### INSTRUCTIONS TO FOLLOW
Retype the listing below, keeping every line the same.

### RECORDS PROVIDED
--- --- ---

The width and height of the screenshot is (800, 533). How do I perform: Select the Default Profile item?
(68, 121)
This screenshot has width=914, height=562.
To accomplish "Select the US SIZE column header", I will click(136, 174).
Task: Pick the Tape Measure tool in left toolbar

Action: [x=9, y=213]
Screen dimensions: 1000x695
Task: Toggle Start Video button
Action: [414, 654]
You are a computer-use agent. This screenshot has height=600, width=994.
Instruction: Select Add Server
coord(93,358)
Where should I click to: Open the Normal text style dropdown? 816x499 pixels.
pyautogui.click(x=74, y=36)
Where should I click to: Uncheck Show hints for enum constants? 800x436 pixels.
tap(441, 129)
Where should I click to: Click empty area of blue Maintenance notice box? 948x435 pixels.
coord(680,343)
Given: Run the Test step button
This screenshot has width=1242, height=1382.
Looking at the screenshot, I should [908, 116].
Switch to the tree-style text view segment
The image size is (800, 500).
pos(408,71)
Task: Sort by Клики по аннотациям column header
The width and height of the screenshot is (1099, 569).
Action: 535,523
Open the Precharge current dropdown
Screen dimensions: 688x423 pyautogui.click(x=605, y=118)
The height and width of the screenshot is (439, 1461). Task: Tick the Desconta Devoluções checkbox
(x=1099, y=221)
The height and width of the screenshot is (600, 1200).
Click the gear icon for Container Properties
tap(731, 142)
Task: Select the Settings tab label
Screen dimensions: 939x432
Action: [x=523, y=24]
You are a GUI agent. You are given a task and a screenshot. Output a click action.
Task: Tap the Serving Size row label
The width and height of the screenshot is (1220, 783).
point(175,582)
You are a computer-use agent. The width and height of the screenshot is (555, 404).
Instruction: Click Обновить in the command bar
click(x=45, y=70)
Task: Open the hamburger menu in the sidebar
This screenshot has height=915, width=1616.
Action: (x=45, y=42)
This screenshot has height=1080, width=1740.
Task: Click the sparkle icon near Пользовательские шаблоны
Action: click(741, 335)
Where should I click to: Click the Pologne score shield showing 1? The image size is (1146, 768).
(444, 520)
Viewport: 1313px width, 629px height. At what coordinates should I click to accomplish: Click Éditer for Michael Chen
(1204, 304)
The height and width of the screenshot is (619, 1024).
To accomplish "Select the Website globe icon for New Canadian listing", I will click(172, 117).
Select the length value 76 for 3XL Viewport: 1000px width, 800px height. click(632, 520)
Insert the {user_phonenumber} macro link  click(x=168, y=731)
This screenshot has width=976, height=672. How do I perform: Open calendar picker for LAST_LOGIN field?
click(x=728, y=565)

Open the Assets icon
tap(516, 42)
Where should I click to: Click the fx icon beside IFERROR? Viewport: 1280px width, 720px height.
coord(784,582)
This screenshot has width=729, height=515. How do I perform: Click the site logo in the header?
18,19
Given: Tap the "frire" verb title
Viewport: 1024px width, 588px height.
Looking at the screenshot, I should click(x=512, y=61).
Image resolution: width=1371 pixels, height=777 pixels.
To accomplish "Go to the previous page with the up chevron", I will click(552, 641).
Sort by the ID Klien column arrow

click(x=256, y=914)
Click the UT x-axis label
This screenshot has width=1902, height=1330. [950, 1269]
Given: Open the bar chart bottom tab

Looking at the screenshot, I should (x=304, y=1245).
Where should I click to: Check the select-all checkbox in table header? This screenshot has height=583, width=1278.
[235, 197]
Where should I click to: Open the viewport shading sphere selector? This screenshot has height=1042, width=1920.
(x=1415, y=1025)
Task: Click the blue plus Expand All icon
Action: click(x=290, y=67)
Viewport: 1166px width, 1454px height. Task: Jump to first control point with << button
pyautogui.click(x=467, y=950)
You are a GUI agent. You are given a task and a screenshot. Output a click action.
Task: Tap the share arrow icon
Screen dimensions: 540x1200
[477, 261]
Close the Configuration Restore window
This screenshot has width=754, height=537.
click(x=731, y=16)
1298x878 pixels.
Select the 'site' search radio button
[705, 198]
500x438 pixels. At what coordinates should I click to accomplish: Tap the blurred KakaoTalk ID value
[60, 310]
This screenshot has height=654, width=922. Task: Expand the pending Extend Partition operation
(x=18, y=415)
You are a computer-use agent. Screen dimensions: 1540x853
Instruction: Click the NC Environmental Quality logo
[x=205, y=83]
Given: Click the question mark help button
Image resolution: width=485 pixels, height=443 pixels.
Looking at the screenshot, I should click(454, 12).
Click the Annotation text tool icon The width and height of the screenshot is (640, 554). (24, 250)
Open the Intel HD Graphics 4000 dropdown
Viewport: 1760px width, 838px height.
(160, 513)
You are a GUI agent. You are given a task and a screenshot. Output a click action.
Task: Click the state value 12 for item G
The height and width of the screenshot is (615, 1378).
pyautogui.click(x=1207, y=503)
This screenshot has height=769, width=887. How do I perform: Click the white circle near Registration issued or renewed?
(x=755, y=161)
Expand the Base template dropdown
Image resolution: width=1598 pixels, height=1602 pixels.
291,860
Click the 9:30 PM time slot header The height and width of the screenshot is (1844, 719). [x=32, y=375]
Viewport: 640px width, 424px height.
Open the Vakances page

--- --- ---

### ANSWER SPACE
The width and height of the screenshot is (800, 533). How do I perform: Select the Default Profile item?
(68, 121)
This screenshot has width=914, height=562.
To accomplish "Select the US SIZE column header", I will click(136, 174).
Task: Pick the Tape Measure tool in left toolbar

Action: [x=9, y=213]
Screen dimensions: 1000x695
Task: Toggle Start Video button
Action: [414, 654]
You are a computer-use agent. This screenshot has height=600, width=994.
Instruction: Select Add Server
coord(93,358)
Where should I click to: Open the Normal text style dropdown? 816x499 pixels.
pyautogui.click(x=74, y=36)
Where should I click to: Uncheck Show hints for enum constants? 800x436 pixels.
tap(441, 129)
Where should I click to: Click empty area of blue Maintenance notice box? 948x435 pixels.
coord(680,343)
Given: Run the Test step button
This screenshot has width=1242, height=1382.
Looking at the screenshot, I should [908, 116].
Switch to the tree-style text view segment
The image size is (800, 500).
pos(408,71)
Task: Sort by Клики по аннотациям column header
The width and height of the screenshot is (1099, 569).
Action: 535,523
Open the Precharge current dropdown
Screen dimensions: 688x423 pyautogui.click(x=605, y=118)
The height and width of the screenshot is (439, 1461). Task: Tick the Desconta Devoluções checkbox
(x=1099, y=221)
The height and width of the screenshot is (600, 1200).
Click the gear icon for Container Properties
tap(731, 142)
Task: Select the Settings tab label
Screen dimensions: 939x432
Action: [x=523, y=24]
You are a GUI agent. You are given a task and a screenshot. Output a click action.
Task: Tap the Serving Size row label
The width and height of the screenshot is (1220, 783).
point(175,582)
You are a computer-use agent. The width and height of the screenshot is (555, 404).
Instruction: Click Обновить in the command bar
click(x=45, y=70)
Task: Open the hamburger menu in the sidebar
This screenshot has height=915, width=1616.
Action: (x=45, y=42)
This screenshot has height=1080, width=1740.
Task: Click the sparkle icon near Пользовательские шаблоны
Action: click(741, 335)
Where should I click to: Click the Pologne score shield showing 1? The image size is (1146, 768).
(444, 520)
Viewport: 1313px width, 629px height. At what coordinates should I click to accomplish: Click Éditer for Michael Chen
(1204, 304)
The height and width of the screenshot is (619, 1024).
To accomplish "Select the Website globe icon for New Canadian listing", I will click(172, 117).
Select the length value 76 for 3XL Viewport: 1000px width, 800px height. click(632, 520)
Insert the {user_phonenumber} macro link  click(x=168, y=731)
This screenshot has width=976, height=672. How do I perform: Open calendar picker for LAST_LOGIN field?
click(x=728, y=565)

Open the Assets icon
tap(516, 42)
Where should I click to: Click the fx icon beside IFERROR? Viewport: 1280px width, 720px height.
coord(784,582)
This screenshot has width=729, height=515. How do I perform: Click the site logo in the header?
18,19
Given: Tap the "frire" verb title
Viewport: 1024px width, 588px height.
Looking at the screenshot, I should click(x=512, y=61).
Image resolution: width=1371 pixels, height=777 pixels.
To accomplish "Go to the previous page with the up chevron", I will click(552, 641).
Sort by the ID Klien column arrow

click(x=256, y=914)
Click the UT x-axis label
This screenshot has width=1902, height=1330. [950, 1269]
Given: Open the bar chart bottom tab

Looking at the screenshot, I should (x=304, y=1245).
Where should I click to: Check the select-all checkbox in table header? This screenshot has height=583, width=1278.
[235, 197]
Where should I click to: Open the viewport shading sphere selector? This screenshot has height=1042, width=1920.
(x=1415, y=1025)
Task: Click the blue plus Expand All icon
Action: click(x=290, y=67)
Viewport: 1166px width, 1454px height. Task: Jump to first control point with << button
pyautogui.click(x=467, y=950)
You are a GUI agent. You are given a task and a screenshot. Output a click action.
Task: Tap the share arrow icon
Screen dimensions: 540x1200
[477, 261]
Close the Configuration Restore window
This screenshot has width=754, height=537.
click(x=731, y=16)
1298x878 pixels.
Select the 'site' search radio button
[705, 198]
500x438 pixels. At what coordinates should I click to accomplish: Tap the blurred KakaoTalk ID value
[60, 310]
This screenshot has height=654, width=922. Task: Expand the pending Extend Partition operation
(x=18, y=415)
You are a computer-use agent. Screen dimensions: 1540x853
Instruction: Click the NC Environmental Quality logo
[x=205, y=83]
Given: Click the question mark help button
Image resolution: width=485 pixels, height=443 pixels.
Looking at the screenshot, I should click(454, 12).
Click the Annotation text tool icon The width and height of the screenshot is (640, 554). (24, 250)
Open the Intel HD Graphics 4000 dropdown
Viewport: 1760px width, 838px height.
(160, 513)
You are a GUI agent. You are given a task and a screenshot. Output a click action.
Task: Click the state value 12 for item G
The height and width of the screenshot is (615, 1378).
pyautogui.click(x=1207, y=503)
This screenshot has height=769, width=887. How do I perform: Click the white circle near Registration issued or renewed?
(x=755, y=161)
Expand the Base template dropdown
Image resolution: width=1598 pixels, height=1602 pixels.
291,860
Click the 9:30 PM time slot header The height and width of the screenshot is (1844, 719). [x=32, y=375]
Viewport: 640px width, 424px height.
Open the Vakances page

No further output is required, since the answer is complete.